Lithuania lifts major obstruction to citizenship applications by Jews

Cnaan Liphshiz

(JTA) — Lithuania’s parliament passed legislation that is expected to simplify the naturalization of Litvak Jews abroad and their descendants.

Under amendments passed Thursday by the Seimas in Vilnius, Lithuanians who left before 1990 and their direct descendants may be naturalized without renouncing their other nationalities.

The legislation passed with 96 its 141 lawmakers voting in favor, the Baltic News Service reported. President Dalia Grybauskaite must ratify the amendments for them to go into effect.

They lift a stipulation based on case law that voided such eligibility for many Jews whose ancestors left Lithuania during its brief pre-Soviet period of independence, from 1919 to 1940. The courts had ruled that those who left during those years are not considered political refugees and therefore cannot benefit from a naturalization policy that aimed to restore Lithuanian nationality for dissidents who fled communism.

Critics of the policy argued that because 95 percent of Litvak Jewry was murdered in the Holocaust, those who left in the two decades leading up to the genocide should be considered political refugees because they were fleeing a dangerous environment.
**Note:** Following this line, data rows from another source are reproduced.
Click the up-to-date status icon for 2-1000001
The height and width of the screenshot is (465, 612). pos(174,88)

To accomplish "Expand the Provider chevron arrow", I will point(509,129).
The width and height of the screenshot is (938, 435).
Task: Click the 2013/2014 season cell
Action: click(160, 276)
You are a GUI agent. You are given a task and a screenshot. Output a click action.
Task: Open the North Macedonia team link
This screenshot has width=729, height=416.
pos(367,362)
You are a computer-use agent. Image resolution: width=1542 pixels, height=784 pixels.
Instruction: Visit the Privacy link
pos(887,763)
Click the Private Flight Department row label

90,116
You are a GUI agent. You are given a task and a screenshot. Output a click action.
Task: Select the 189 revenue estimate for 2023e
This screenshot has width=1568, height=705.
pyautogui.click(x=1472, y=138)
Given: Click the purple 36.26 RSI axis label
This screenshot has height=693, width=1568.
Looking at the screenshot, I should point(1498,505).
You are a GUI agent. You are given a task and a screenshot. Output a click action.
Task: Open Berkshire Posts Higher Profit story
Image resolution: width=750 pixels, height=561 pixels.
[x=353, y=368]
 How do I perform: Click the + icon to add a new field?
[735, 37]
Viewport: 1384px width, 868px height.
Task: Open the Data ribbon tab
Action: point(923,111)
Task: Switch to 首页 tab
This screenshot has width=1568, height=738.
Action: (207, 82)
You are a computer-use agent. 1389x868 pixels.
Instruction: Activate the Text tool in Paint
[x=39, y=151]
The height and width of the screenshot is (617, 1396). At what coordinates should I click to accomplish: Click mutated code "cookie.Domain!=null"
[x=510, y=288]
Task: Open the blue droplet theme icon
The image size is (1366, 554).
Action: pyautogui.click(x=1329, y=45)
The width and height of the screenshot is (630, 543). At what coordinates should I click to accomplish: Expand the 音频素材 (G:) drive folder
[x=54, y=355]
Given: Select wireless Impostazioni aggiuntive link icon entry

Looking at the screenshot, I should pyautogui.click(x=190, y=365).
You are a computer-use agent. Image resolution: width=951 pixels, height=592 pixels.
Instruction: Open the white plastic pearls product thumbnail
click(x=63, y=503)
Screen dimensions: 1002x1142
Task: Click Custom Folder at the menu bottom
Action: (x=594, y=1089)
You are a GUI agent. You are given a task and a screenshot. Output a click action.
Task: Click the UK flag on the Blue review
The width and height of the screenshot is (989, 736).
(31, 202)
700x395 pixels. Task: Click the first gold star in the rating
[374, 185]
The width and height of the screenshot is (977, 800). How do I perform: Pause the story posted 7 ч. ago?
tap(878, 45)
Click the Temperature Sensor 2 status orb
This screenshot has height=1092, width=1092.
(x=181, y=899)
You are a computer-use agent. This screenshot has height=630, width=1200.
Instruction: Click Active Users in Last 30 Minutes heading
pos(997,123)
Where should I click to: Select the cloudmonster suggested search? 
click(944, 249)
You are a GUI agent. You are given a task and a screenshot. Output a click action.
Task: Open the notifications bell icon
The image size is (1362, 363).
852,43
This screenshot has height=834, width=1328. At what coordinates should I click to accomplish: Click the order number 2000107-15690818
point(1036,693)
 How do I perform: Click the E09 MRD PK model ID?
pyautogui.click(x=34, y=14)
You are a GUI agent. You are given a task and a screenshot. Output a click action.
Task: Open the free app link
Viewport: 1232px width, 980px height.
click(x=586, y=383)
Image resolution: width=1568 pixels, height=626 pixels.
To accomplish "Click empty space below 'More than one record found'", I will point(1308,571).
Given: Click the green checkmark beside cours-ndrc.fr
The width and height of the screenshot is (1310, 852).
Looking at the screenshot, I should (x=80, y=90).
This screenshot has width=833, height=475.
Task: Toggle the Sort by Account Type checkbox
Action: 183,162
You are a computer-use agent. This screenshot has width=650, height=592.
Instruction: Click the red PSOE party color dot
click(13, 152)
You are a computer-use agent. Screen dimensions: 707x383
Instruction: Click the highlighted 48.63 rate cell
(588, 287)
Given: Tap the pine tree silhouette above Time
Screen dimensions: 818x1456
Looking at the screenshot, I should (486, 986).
Under the policy, “today’s Litvaks must be punished because their ancestors did not voluntarily throw themselves into the hell of the Holocaust, waiting to see if they make it into the 5% who came out of the death pits alive,” Daniel Lutrin, a South Africa-born Jewish accountant who lives in London, wrote earlier this month in an op-ed published on the News24 site.

Tens of thousands of Litvak Jews immigrated to South Africa. A Lithuanian passport is desirable to many of their descendants because Lithuania is a member of the European Union, making it possible for its citizens to work and live anywhere in the bloc.

Out of Lithuania’s 168,000 Jews who remained in the country when the Germans invaded, 141,000 were murdered in the Holocaust. Many of those who had left previously did so amid fears of the rise of fascism in Germany and its more Eastern allies.

Many Lithuanian nationals welcomed the German occupiers, seeing them as liberators from Soviet occupation. In the days prior to the German occupation of Lithuania, local paramilitary groups initiated pogroms against the Jews, according to the Yad Vashem Holocaust museum in Jerusalem.